California’s insurance commissioner on Feb. 14 turned down a request by insurer State Farm for an emergency interim rate hike of 22 percent for homeowners insurance, amid a flood of claims for damage caused by the devastating Los Angeles fires.
Lara has scheduled a meeting on Feb. 26 with the insurer to ask questions regarding the company’s rate increase request, according to the commissioner’s office.
The commissioner wants State Farm to discuss its financial stability, justification for the rate hike, effects on policyholders, and transparency in its decision-making, according to Lara’s office.
State Farm has requested a rate increase of 22 percent for non-renter homeowners, 15 percent for renters, 15 percent for condominium unit owners, and 38 percent for rental dwellings, all effective on May 1, 2025, for interim rate increases.
State Farm said it was disappointed by the rejection.
State Farm said it has “gone to great lengths to clearly answer the questions outlined by the Commissioner,” and while it is “positioned to handle all of the claims associated with the most recent wildfires,” the company “must seriously consider its options within the California insurance market going forward.”
It said that “the costs of these fires will further deplete capital” from the company, which could affect its credit rating and harm its mortgage customers.
State Farm said that because the commissioner has not yet approved its request for rate increases submitted in March 2024, it is now asking the agency to “take emergency action” to approve interim rate increases and allow the company “to start collecting additional premiums much more quickly and possibly begin rebuilding its risk-bearing capacity.”
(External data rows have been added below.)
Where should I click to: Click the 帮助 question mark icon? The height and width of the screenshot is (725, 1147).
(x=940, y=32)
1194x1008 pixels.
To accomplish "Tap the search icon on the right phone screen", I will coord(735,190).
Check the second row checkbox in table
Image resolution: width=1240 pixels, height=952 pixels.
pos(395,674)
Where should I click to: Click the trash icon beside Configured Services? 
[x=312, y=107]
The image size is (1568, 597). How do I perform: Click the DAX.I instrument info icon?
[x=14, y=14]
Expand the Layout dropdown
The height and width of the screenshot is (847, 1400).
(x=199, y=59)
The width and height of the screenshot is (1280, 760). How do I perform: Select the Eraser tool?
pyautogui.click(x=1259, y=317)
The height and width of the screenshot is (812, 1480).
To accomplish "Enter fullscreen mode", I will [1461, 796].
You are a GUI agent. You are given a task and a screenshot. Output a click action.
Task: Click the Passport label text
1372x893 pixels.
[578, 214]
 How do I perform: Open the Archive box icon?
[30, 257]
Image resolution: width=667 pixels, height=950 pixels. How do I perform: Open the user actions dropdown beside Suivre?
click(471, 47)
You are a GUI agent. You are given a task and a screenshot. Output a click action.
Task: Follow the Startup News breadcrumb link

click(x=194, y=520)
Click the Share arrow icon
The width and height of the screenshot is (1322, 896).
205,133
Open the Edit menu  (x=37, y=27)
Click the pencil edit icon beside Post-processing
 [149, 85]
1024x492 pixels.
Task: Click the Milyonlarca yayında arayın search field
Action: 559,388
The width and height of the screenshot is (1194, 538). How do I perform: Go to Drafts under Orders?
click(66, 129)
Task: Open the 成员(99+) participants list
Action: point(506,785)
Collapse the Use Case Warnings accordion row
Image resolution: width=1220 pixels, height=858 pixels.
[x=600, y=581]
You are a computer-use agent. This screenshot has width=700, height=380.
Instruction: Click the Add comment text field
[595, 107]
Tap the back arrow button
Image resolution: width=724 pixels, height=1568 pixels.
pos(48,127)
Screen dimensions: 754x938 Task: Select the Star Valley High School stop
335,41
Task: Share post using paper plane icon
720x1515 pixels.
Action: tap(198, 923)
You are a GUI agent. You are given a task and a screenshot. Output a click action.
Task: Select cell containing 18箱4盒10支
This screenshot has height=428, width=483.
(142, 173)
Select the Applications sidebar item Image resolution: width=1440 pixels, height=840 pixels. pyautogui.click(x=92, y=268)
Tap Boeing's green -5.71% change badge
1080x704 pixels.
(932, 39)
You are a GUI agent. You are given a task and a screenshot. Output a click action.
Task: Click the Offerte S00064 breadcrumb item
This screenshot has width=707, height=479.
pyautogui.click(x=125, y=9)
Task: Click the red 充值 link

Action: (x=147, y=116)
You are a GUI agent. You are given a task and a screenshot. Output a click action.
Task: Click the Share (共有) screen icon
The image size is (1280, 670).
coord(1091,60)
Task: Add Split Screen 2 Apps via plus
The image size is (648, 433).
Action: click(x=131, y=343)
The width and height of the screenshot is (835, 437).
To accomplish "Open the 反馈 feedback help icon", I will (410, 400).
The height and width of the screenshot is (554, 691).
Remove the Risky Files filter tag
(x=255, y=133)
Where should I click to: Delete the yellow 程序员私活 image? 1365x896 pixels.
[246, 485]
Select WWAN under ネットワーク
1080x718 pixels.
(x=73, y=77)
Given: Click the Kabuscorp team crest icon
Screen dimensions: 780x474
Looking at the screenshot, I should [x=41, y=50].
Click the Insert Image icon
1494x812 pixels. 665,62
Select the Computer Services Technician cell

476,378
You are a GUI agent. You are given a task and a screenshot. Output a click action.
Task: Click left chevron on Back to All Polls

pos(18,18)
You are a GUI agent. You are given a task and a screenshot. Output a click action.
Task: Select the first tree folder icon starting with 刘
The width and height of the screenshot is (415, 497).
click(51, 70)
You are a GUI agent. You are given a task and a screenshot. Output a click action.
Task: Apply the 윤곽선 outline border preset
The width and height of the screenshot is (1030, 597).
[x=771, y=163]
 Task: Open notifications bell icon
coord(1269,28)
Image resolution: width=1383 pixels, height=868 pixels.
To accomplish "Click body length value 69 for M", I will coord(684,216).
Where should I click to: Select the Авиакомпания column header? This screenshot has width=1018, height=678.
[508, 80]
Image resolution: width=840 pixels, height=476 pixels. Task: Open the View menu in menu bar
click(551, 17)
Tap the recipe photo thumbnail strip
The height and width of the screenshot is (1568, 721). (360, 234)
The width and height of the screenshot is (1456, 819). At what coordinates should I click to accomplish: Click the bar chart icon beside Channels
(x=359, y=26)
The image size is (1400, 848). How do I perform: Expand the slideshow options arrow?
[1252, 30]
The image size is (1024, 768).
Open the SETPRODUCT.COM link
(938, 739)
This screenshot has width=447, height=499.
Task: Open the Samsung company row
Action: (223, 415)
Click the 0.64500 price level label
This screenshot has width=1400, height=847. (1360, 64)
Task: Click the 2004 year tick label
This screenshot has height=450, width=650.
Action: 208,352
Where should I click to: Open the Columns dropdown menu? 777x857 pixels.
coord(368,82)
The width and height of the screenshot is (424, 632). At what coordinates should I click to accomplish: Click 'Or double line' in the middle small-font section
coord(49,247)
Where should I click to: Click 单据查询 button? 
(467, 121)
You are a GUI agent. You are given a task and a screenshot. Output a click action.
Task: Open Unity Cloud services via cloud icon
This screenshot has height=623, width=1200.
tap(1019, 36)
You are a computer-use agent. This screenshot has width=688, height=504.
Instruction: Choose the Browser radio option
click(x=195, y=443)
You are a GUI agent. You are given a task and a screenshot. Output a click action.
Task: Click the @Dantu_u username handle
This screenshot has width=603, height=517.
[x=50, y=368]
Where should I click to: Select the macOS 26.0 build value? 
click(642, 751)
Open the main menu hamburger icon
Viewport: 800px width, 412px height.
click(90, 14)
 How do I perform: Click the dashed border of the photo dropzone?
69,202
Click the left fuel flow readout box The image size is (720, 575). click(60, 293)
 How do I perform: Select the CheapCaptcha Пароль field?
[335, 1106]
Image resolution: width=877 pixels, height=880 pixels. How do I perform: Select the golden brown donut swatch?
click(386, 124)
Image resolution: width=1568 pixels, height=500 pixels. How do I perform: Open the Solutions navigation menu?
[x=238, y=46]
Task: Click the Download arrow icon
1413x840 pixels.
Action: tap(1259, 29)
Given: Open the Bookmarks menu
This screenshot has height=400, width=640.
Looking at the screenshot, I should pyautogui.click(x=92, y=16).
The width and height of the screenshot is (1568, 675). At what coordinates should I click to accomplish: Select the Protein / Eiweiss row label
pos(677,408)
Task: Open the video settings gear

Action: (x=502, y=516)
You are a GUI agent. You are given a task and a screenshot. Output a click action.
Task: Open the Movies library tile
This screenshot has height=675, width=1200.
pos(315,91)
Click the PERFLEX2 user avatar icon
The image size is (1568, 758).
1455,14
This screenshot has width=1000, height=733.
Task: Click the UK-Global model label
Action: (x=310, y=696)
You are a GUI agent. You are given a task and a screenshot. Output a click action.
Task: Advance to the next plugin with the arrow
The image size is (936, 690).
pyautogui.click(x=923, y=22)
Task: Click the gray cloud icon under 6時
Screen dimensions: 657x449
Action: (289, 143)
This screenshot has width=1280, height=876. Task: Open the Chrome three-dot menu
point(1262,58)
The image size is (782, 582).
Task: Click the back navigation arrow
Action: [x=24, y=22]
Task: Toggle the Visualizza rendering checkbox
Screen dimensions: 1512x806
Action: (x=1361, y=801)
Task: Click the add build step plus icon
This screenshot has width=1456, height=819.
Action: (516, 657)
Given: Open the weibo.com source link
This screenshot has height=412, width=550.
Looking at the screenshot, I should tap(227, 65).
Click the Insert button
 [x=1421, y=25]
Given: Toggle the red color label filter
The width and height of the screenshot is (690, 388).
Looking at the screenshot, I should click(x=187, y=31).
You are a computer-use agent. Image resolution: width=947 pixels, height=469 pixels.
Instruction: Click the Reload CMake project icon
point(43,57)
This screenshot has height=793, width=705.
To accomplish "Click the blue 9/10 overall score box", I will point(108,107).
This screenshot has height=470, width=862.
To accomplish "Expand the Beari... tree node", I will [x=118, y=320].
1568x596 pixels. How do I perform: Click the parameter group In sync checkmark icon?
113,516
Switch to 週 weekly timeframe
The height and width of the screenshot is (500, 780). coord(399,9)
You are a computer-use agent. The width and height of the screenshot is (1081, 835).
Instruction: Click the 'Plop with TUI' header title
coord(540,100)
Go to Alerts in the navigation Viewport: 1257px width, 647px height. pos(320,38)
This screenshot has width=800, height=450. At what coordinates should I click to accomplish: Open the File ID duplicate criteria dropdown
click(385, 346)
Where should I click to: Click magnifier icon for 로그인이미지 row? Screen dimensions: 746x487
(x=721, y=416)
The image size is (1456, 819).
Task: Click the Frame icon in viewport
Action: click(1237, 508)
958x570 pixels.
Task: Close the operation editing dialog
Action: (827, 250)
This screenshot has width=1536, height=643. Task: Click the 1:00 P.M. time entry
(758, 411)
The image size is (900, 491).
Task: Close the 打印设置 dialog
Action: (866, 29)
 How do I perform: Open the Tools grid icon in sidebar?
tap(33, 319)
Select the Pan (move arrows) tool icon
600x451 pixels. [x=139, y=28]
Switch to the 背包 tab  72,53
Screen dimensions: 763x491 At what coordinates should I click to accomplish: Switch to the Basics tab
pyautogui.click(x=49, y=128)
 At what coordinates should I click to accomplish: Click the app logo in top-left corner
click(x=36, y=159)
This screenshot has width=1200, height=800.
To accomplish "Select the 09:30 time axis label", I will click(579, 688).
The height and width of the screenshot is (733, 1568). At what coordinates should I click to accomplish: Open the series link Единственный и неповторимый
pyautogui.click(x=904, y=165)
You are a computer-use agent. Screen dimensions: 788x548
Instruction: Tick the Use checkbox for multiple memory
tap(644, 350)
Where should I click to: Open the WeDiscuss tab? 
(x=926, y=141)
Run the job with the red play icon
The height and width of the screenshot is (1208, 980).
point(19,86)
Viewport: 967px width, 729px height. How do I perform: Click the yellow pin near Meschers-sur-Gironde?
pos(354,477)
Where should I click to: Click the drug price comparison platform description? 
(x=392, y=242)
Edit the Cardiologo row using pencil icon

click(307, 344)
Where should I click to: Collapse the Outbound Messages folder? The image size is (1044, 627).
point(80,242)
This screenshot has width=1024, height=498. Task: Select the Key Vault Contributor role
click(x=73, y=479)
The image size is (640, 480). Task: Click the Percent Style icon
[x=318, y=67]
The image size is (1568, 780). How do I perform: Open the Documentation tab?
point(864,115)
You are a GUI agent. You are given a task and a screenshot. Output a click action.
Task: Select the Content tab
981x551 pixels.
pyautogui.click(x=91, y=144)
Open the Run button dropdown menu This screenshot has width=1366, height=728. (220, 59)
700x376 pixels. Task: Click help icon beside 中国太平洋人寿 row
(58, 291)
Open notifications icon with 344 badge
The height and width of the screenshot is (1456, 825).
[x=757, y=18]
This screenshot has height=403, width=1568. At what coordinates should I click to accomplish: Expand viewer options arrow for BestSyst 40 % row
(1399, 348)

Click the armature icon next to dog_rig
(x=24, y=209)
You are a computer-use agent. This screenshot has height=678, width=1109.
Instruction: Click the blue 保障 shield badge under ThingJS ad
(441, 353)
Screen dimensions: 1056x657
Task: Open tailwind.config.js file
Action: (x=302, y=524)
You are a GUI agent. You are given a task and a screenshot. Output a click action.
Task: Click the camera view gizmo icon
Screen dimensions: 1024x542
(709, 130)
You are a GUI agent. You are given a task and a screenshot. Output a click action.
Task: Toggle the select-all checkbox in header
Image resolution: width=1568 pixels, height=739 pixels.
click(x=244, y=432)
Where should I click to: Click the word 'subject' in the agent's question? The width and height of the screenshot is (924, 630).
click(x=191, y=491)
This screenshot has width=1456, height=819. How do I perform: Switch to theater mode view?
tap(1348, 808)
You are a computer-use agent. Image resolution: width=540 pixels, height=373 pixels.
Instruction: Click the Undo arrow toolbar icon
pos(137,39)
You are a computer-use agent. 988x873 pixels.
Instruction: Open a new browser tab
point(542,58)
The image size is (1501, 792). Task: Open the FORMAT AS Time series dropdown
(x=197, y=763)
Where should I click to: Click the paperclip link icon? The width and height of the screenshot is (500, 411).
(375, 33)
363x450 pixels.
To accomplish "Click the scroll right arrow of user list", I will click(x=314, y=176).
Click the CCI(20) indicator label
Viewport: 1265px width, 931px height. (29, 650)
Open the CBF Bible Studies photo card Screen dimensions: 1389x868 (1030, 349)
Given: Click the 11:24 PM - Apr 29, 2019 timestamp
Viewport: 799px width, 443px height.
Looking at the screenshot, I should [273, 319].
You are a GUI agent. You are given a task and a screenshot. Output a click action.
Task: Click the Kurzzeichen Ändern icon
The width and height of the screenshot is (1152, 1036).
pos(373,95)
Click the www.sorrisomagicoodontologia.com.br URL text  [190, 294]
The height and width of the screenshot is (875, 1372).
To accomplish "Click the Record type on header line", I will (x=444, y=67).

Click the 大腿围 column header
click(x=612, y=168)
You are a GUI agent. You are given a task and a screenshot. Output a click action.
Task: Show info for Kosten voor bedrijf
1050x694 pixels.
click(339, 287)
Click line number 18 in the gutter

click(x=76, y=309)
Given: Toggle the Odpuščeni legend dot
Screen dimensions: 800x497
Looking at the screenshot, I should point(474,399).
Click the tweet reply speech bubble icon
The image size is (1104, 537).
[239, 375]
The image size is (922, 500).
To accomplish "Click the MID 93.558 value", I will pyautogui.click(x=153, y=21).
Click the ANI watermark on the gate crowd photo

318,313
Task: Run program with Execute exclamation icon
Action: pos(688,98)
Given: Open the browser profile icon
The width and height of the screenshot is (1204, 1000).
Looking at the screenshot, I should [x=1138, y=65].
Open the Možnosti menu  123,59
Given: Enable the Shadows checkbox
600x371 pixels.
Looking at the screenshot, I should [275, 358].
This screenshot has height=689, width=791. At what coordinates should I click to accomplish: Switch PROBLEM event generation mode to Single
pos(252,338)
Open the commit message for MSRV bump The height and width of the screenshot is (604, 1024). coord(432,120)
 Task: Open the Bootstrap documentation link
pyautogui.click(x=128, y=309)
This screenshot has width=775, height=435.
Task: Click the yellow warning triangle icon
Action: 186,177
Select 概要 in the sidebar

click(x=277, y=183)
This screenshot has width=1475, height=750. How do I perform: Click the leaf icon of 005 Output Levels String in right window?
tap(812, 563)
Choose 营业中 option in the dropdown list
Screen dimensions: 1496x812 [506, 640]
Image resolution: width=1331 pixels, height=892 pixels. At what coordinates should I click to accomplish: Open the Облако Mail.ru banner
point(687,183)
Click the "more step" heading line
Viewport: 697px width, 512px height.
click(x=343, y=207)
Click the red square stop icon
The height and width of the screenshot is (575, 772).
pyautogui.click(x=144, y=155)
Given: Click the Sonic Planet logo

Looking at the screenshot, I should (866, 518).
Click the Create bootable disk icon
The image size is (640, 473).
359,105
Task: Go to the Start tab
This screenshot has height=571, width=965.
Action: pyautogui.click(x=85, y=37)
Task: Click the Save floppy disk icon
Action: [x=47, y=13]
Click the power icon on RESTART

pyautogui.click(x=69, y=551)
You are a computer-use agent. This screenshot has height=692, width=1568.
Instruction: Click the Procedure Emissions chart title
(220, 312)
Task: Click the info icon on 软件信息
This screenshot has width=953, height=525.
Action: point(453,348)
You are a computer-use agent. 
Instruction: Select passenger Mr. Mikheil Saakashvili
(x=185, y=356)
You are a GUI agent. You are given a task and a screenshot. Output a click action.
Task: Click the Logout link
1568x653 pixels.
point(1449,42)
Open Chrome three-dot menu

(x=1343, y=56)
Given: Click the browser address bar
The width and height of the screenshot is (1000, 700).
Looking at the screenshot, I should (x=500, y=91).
It also claimed in the letter that over the nine-year period ending in 2024, it paid $1.26 in claims and expenses for every $1 that it collected through premium payments, resulting in more than $5 billion in cumulative losses.
California had held down rates for many years, especially after 2010, so it had “very little movement in rates,” Rex Frazier, former deputy insurance commissioner with the California Department of Insurance, told host Siyamak Khorrami in a recent episode of EpochTV’s “California Insider.”
Frazier, now president of the Personal Insurance Federation of California, a legislative advocacy firm, said he is still optimistic about California’s insurance market.
“Wildfire is still insurable in California, and so we disagree with voices who say that we have an uninsurable future,” he said.
“We don’t need special government programs to make that happen, but we need a system that allows companies to bring in enough money so they have the ability to insure people in the highest-risk areas, and that’s just simply what we’ve been deprived of at least for the last 13 years.”
Lara also announced on Feb. 14 that he has joined forces with state legislators in sponsoring 10 legislative bills aimed to “safeguard consumers ... for wildfire mitigation and recovery.”
The commissioner’s office did not respond to a request for comment from The Epoch Times.